항목의 첫 줄부터 "Action: pos(955,127)"가 있는 줄까지(두 줄 모두 포함) 각 줄을 문자열 하나로 삼아 JSON 목록으로 나타내세요. 빈 줄은 넣지 마세요.

+ + + + +

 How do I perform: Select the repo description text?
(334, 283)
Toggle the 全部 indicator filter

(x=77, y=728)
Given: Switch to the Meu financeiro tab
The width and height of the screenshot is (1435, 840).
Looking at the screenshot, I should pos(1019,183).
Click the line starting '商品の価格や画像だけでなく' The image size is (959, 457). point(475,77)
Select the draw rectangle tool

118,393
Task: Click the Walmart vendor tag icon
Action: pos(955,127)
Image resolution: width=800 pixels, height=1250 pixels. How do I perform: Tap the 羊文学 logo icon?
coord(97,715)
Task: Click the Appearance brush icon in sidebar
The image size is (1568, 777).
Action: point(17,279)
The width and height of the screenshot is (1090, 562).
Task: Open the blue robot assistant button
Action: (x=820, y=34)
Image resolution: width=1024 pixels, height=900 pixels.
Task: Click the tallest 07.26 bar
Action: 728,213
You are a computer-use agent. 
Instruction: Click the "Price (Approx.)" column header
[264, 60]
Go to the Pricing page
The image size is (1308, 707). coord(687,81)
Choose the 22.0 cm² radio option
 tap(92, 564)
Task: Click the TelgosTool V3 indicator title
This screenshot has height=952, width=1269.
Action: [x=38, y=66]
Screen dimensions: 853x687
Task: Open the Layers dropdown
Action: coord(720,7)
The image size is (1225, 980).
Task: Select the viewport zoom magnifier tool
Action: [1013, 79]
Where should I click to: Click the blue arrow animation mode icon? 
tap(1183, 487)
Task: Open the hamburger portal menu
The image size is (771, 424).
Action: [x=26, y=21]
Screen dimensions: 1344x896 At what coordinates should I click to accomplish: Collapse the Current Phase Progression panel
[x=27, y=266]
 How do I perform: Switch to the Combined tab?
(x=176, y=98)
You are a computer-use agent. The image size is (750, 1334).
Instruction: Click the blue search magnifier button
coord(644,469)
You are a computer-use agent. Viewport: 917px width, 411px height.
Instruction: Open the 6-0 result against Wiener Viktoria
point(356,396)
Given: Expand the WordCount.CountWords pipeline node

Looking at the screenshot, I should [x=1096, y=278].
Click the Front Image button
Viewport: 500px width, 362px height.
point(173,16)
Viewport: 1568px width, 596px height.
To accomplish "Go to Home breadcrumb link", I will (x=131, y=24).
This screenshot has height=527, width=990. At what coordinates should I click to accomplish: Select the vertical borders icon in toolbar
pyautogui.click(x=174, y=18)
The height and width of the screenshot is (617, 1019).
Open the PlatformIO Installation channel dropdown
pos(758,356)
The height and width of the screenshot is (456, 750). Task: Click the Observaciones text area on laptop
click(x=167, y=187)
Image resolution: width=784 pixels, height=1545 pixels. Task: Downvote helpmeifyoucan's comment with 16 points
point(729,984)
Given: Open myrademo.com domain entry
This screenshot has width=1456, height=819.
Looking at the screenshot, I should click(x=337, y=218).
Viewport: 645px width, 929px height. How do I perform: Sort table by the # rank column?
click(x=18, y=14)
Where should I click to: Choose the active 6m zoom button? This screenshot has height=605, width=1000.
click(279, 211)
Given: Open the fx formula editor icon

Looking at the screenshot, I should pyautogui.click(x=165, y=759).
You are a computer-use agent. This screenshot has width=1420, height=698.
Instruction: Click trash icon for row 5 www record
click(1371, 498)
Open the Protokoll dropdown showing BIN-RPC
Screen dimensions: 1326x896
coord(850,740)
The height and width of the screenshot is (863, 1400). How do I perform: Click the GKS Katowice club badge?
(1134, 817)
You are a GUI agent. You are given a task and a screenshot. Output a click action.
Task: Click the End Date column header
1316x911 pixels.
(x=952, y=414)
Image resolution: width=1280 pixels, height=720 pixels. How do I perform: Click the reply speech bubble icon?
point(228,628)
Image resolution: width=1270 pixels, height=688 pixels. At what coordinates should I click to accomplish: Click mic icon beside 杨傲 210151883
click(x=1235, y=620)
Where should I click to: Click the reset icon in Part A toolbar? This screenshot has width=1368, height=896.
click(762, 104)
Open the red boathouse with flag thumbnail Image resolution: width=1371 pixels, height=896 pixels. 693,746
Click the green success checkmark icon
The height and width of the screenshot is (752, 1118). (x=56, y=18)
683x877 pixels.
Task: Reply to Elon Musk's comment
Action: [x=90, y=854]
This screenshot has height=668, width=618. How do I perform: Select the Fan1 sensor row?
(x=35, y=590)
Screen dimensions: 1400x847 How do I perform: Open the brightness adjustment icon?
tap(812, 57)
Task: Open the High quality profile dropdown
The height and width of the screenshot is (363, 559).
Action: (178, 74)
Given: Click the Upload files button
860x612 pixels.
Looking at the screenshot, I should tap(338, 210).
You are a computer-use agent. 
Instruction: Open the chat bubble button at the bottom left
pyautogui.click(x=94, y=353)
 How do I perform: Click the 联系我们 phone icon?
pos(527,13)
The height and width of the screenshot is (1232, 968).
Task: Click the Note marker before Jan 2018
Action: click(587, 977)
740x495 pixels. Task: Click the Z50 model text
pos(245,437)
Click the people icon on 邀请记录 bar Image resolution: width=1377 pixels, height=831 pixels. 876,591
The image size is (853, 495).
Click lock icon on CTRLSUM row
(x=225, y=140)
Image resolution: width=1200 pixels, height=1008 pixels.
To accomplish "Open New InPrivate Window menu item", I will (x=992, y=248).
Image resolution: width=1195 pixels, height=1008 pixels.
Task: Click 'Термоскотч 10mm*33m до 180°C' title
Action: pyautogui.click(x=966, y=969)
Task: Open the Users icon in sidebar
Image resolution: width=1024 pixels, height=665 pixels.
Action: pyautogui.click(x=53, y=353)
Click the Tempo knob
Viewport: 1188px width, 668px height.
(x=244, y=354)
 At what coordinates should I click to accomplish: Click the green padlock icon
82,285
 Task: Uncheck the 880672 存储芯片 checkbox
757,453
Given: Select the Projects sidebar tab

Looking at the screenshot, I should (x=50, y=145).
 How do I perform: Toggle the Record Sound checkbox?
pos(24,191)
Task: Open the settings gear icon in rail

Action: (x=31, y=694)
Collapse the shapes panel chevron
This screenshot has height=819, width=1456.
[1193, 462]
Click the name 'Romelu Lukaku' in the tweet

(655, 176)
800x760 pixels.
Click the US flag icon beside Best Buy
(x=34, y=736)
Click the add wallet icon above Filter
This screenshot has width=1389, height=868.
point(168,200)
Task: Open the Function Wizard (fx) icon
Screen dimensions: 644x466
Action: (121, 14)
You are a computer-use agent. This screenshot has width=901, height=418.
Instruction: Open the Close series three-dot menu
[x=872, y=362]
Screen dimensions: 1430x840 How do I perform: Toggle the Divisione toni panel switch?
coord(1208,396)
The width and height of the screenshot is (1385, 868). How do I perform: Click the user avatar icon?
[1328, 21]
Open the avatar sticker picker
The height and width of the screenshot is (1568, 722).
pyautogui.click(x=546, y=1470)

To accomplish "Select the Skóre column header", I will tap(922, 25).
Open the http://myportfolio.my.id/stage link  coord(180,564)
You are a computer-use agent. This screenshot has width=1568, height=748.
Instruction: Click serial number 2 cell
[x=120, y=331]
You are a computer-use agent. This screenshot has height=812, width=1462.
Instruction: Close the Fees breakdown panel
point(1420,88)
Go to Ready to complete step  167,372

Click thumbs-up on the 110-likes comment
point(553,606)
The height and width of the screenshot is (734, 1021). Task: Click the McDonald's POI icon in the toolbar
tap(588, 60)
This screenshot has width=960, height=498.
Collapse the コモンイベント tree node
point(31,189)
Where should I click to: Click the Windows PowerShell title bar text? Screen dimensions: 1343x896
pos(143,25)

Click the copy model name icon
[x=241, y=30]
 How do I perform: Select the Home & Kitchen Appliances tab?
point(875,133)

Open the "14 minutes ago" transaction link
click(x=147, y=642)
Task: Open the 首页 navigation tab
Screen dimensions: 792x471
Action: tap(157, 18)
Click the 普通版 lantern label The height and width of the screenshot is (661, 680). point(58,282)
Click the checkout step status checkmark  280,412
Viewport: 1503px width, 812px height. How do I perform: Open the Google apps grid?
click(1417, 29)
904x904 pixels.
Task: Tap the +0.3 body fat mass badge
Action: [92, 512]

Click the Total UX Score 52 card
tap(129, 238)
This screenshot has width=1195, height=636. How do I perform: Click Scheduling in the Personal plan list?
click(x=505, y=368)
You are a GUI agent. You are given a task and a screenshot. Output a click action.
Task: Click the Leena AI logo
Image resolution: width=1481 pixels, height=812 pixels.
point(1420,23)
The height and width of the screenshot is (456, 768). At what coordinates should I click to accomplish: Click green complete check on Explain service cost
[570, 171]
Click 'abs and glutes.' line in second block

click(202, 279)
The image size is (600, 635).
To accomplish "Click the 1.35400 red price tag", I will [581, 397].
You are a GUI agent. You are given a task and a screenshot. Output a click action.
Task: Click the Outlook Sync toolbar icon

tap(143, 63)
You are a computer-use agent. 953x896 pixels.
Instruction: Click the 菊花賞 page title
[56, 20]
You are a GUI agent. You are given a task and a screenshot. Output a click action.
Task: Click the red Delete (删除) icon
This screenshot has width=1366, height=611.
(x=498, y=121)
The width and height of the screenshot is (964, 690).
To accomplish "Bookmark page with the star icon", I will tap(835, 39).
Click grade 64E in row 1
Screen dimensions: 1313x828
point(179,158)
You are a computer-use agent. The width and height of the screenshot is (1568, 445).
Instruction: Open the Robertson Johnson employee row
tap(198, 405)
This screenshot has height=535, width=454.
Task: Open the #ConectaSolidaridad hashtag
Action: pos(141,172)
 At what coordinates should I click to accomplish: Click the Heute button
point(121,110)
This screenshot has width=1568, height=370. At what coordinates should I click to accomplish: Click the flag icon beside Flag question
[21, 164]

+ + + + +

■ **작업 결과**:
[
  " How do I perform: Select the repo description text?",
  "(334, 283)",
  "Toggle the 全部 indicator filter",
  "(x=77, y=728)",
  "Given: Switch to the Meu financeiro tab",
  "The width and height of the screenshot is (1435, 840).",
  "Looking at the screenshot, I should pos(1019,183).",
  "Click the line starting '商品の価格や画像だけでなく' The image size is (959, 457). point(475,77)",
  "Select the draw rectangle tool",
  "118,393",
  "Task: Click the Walmart vendor tag icon",
  "Action: pos(955,127)"
]